4. So, we can rewrite $(2-x)$ as $-(x-2)$ in our multiplication:
$\dfrac{1}{x-2} \times \dfrac{-(x-2)}{2x}$
5. Now we have $(x-2)$ on the bottom and $-(x-2)$ on the top. We can cancel out the $(x-2)$ part from both the top and the bottom!
This leaves us with: $\dfrac{1}{1} \times \dfrac{-1}{2x}$.
6. Finally, multiply them together: $1 \times \dfrac{-1}{2x} = -\dfrac{1}{2x}$.
That's it! Easy peasy!

Alternative answer

Answer: $-\dfrac{1}{2x}$ Explain
This is a question about simplifying fractions that are stacked on top of each other, which we call complex fractions. It's really just a fancy way of writing division with fractions! . The solving step is:

First, I see a big fraction line, and that means we're dividing the top fraction by the bottom fraction. So, it's like saying:
$$\dfrac {1}{x-2} \div \dfrac {2x}{2-x}$$

When we divide fractions, a super cool trick is to "keep, change, flip!" That means we keep the first fraction, change the division to multiplication, and flip the second fraction upside down:
$$\dfrac {1}{x-2} \times \dfrac {2-x}{2x}$$

Now, look closely at `x-2` and `2-x`. They look almost the same, right? But one is the opposite of the other!

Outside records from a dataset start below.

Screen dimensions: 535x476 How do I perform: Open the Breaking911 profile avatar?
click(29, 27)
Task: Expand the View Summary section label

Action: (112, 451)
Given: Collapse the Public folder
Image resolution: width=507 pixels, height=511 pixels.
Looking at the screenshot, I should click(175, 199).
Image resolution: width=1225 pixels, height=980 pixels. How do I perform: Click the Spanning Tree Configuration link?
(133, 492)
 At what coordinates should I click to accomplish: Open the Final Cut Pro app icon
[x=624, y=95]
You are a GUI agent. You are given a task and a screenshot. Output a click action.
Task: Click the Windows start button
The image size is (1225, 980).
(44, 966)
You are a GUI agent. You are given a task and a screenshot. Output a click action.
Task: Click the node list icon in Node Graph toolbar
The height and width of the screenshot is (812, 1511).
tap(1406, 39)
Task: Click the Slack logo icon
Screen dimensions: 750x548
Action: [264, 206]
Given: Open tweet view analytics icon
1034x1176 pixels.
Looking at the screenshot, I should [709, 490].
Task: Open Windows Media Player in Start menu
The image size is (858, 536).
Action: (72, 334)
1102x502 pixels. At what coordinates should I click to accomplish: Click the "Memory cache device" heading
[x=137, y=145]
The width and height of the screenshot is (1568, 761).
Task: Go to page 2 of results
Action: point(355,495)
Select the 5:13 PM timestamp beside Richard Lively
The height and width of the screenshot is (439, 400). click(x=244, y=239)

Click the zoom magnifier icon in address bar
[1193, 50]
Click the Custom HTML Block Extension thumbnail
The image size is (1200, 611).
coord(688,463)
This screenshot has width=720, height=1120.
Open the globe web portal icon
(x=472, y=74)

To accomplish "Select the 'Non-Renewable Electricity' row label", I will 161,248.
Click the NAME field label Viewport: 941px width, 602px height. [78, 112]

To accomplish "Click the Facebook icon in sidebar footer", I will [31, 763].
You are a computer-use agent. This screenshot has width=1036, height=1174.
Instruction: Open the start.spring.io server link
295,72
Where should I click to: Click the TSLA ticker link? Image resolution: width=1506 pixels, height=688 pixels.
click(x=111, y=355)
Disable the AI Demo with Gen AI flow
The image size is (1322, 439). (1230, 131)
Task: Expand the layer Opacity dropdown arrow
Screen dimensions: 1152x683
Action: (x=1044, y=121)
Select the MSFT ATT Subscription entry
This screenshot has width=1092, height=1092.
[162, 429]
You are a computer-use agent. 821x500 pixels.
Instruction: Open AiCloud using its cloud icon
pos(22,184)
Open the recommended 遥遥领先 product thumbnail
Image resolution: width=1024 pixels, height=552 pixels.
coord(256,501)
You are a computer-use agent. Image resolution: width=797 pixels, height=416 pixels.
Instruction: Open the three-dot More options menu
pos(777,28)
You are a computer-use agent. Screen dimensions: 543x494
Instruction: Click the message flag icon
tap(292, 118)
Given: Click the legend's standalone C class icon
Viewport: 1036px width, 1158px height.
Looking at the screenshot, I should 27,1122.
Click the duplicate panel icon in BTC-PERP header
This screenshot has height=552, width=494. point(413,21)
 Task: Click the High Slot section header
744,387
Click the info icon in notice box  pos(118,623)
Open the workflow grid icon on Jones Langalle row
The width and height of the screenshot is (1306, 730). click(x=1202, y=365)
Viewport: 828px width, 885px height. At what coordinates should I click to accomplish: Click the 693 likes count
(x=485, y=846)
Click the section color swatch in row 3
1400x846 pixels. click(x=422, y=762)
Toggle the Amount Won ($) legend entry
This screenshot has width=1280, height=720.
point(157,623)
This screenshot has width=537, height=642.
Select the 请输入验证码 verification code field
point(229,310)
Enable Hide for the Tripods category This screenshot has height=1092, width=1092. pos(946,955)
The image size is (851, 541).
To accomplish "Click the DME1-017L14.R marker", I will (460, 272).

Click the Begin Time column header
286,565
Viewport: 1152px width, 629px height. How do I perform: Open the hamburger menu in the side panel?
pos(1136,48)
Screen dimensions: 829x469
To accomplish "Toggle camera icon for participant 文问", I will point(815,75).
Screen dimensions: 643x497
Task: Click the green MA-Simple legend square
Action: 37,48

Like, if `x` was 5, then `x-2` would be 3, and `2-x` would be -3. We can write `2-x` as `-(x-2)`. Let's put that in:
$$\dfrac {1}{x-2} \times \dfrac {-(x-2)}{2x}$$

Now we have `(x-2)` on the top (inside the `-(x-2)`) and `(x-2)` on the bottom. When you have the same thing on the top and bottom in multiplication, they cancel each other out! It's like having 3/3, which is just 1.
$$\dfrac {1}{\cancel{x-2}} \times \dfrac {-(\cancel{x-2})}{2x}$$

What's left is just:
$$\dfrac {-1}{2x}$$

And that's our simplified answer! We can also write it as $-\dfrac{1}{2x}$.